So for the past two days, I’ve been attempting to set up a dual-boot system with Ubuntu 15.04 and Windows 10 on a computer with UEFI firmware. But at every attempt, the computer always became unresponsive at the point when the installer is installing GRUB to the target partition.
Not knowing what the cause was, I’ll force-reboot the computer and start all over, changing the device for boot loader installation from /dev/sda2 to //dev/sda each time.
The result was always the same, which I captured in the screen shot below. With 4 GB of RAM and an Intel Core i3 processor, the computer is a elatively powerful unit, so I didn’t think it was just running out of resources to power the installer.
But I later determined that that was the cause – the computer was running out of RAM. And though I was running the Ubuntu Ubiquity installer from the Live desktop, no other programs were active, save for what normally runs on an Ubuntu 15.04 Live desktop. The code block below shows the typical memory usage of the unit at about the time that it freezes, or becomes unresponsive.

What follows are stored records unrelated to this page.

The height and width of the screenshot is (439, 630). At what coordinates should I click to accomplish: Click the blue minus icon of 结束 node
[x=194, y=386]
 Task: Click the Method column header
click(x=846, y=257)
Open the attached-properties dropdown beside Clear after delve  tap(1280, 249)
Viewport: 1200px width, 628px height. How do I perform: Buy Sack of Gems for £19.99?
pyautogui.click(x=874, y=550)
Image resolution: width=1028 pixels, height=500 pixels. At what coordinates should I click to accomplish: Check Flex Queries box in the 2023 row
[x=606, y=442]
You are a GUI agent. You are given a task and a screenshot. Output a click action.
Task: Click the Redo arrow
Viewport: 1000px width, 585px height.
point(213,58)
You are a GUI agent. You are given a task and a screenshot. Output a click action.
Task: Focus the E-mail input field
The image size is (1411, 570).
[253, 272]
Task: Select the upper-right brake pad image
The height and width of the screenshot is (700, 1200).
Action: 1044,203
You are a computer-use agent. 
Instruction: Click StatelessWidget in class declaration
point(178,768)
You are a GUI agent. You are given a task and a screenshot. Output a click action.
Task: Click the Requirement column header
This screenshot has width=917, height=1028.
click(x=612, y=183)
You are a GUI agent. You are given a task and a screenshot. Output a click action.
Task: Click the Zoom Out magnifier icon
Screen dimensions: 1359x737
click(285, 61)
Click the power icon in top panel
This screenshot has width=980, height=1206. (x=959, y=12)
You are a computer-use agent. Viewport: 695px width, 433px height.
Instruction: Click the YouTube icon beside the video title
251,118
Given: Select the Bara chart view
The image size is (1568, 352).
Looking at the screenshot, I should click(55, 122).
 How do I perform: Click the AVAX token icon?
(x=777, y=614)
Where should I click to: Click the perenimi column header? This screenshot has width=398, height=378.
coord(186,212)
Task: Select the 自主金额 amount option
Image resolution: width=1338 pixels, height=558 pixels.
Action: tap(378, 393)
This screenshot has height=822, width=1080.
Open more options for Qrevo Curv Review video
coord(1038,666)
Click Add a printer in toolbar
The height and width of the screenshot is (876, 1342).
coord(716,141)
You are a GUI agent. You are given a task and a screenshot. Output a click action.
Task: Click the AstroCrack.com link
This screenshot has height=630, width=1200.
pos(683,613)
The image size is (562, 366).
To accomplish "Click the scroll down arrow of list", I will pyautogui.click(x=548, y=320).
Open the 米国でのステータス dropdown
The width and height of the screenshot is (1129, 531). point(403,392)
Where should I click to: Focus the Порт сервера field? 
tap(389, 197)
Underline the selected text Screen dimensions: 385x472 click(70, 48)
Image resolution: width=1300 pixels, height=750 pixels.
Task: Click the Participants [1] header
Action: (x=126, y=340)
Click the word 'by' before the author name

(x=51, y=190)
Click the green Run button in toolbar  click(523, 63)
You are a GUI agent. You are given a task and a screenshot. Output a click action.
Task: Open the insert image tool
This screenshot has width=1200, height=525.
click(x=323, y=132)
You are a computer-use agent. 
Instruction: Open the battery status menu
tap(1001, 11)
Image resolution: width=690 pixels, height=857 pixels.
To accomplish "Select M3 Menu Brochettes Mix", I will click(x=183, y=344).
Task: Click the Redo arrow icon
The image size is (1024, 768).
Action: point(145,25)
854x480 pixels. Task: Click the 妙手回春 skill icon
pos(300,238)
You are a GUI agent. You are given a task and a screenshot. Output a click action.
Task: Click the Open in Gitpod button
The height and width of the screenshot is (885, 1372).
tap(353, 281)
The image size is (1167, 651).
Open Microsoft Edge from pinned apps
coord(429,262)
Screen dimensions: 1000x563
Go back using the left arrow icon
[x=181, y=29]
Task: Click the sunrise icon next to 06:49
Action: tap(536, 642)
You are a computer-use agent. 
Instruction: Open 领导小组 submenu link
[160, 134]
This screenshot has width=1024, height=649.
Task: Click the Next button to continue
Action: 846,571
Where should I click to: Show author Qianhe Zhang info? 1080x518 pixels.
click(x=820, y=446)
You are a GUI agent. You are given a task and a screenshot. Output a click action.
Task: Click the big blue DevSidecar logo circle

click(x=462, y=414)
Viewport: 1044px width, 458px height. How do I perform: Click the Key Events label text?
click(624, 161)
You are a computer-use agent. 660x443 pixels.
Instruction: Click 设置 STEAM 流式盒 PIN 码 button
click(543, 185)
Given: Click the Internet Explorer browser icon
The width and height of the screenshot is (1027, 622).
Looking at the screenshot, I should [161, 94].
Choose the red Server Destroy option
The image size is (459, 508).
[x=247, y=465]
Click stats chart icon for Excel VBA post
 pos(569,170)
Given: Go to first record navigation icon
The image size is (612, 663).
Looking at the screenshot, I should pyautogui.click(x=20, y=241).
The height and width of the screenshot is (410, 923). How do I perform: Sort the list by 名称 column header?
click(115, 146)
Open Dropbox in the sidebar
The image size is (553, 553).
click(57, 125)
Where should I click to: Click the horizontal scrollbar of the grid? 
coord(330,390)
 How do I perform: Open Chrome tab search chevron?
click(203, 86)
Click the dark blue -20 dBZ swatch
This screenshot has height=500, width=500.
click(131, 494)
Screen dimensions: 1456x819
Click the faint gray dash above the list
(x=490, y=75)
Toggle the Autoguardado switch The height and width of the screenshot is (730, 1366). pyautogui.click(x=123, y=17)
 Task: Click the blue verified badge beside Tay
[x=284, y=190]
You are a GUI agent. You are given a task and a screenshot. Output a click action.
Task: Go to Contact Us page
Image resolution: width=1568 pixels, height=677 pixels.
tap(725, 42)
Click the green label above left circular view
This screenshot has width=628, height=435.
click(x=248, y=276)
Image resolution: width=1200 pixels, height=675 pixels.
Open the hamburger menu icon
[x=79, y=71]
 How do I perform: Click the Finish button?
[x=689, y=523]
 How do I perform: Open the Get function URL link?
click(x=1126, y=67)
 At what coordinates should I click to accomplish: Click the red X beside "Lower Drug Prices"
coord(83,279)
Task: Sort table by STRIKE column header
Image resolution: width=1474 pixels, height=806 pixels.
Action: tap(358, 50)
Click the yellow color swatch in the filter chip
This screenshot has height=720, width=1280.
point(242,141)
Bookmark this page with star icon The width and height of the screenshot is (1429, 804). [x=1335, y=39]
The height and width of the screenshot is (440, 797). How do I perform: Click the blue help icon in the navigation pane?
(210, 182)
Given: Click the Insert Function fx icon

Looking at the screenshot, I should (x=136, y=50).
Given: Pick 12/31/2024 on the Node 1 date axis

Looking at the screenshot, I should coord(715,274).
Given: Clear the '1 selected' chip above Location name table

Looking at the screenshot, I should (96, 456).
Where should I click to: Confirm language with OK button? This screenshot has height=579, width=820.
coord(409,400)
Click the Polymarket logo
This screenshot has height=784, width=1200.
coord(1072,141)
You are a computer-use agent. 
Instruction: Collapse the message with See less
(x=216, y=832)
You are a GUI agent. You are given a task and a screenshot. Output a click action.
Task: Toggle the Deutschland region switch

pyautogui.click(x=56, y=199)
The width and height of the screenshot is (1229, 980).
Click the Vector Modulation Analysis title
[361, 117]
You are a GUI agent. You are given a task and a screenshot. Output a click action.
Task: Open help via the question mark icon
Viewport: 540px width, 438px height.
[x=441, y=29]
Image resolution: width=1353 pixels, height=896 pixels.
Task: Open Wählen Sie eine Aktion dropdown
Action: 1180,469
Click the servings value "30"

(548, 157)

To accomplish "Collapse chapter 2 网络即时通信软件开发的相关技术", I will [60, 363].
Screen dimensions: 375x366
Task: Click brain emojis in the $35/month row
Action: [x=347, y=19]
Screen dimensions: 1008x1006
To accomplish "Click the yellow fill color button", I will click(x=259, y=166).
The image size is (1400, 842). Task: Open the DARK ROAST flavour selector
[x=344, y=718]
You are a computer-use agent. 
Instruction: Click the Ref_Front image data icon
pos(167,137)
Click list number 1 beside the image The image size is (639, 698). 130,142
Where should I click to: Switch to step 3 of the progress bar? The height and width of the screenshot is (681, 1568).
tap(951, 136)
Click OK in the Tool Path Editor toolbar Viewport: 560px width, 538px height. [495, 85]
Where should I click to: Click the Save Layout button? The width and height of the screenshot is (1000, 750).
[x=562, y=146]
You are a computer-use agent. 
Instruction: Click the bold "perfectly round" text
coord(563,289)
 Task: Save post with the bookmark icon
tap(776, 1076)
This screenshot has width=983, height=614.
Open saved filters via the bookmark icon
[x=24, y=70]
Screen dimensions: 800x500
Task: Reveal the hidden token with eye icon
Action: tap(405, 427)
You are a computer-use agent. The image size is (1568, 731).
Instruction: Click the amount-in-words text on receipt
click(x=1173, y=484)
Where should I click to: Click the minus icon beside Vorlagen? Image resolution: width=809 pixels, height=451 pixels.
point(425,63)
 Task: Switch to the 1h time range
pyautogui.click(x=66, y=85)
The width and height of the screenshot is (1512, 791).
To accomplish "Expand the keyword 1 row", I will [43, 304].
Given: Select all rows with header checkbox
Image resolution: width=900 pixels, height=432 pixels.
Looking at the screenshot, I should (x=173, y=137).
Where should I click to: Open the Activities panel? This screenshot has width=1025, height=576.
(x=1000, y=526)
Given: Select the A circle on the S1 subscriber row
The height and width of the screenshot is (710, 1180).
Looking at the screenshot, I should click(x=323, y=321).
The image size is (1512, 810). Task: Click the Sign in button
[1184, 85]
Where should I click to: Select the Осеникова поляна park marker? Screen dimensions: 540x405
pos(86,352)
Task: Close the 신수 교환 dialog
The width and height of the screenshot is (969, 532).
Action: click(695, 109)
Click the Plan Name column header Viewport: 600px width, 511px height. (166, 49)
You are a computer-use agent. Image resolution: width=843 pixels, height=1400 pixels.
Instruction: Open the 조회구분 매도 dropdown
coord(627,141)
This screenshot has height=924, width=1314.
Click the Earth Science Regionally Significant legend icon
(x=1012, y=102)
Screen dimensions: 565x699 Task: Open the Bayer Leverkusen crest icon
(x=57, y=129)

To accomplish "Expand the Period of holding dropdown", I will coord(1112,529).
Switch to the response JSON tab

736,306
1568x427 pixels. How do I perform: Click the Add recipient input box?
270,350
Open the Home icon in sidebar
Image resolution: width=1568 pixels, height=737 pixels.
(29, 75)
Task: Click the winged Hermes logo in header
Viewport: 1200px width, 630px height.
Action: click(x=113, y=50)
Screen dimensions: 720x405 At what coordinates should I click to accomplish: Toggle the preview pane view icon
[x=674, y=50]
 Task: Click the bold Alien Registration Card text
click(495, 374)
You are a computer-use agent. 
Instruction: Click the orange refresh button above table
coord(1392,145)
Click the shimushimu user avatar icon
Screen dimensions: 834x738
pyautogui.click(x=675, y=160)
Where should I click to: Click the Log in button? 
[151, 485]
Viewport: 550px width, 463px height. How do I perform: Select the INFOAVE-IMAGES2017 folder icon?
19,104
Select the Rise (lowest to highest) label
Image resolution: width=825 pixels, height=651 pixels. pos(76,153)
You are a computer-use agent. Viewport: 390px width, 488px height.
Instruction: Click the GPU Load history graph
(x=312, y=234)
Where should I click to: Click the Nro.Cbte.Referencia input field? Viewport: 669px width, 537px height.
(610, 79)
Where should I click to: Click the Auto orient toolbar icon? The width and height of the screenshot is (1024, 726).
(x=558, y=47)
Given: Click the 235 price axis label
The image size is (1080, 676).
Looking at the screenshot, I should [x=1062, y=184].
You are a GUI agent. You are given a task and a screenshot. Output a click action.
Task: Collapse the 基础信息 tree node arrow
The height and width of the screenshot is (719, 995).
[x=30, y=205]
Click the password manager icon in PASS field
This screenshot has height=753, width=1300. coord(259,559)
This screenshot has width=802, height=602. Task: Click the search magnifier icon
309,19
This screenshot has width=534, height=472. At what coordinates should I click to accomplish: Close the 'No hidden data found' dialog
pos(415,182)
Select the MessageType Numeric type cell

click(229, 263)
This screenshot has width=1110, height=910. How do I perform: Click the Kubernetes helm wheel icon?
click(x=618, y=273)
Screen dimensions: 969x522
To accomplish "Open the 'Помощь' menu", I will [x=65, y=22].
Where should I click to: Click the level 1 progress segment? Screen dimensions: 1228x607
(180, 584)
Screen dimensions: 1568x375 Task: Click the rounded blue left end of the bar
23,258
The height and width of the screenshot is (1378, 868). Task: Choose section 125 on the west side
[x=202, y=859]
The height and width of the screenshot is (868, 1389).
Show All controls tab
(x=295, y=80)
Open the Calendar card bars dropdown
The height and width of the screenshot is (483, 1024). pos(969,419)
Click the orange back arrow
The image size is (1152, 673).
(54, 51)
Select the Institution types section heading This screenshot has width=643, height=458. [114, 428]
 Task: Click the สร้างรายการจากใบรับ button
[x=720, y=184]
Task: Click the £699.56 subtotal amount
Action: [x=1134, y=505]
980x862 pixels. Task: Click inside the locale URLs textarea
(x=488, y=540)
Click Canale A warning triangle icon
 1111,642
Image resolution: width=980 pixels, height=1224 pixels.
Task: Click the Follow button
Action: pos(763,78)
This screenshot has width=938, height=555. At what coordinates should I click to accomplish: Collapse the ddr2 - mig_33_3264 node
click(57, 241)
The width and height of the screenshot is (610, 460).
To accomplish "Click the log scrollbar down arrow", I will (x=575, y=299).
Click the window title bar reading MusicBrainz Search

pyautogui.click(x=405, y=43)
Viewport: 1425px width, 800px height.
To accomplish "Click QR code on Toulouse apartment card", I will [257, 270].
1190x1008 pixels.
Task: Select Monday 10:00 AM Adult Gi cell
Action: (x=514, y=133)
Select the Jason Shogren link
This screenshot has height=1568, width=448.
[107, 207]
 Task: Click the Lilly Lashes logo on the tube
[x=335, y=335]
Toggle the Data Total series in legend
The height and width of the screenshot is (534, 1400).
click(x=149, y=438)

total used free shared buffers cached
Mem: 3658 3519 139 261 2177
-/+ buffers/cache: 593 3065
Swap: 3814 274 3540
The solution was to keep running the command that frees up cached memory until the installation completed. To do that, I had to become root using thesudo su command. And the command that frees up cached memory is sync && echo 3 > /proc/sys/vm/drop_caches. Now I have Ubuntu 15.04 and Windows 10 installed on a computer with UEFI firmware (no Secure Boot) in dual-boot fashion. Hope this crude solution helps somebody.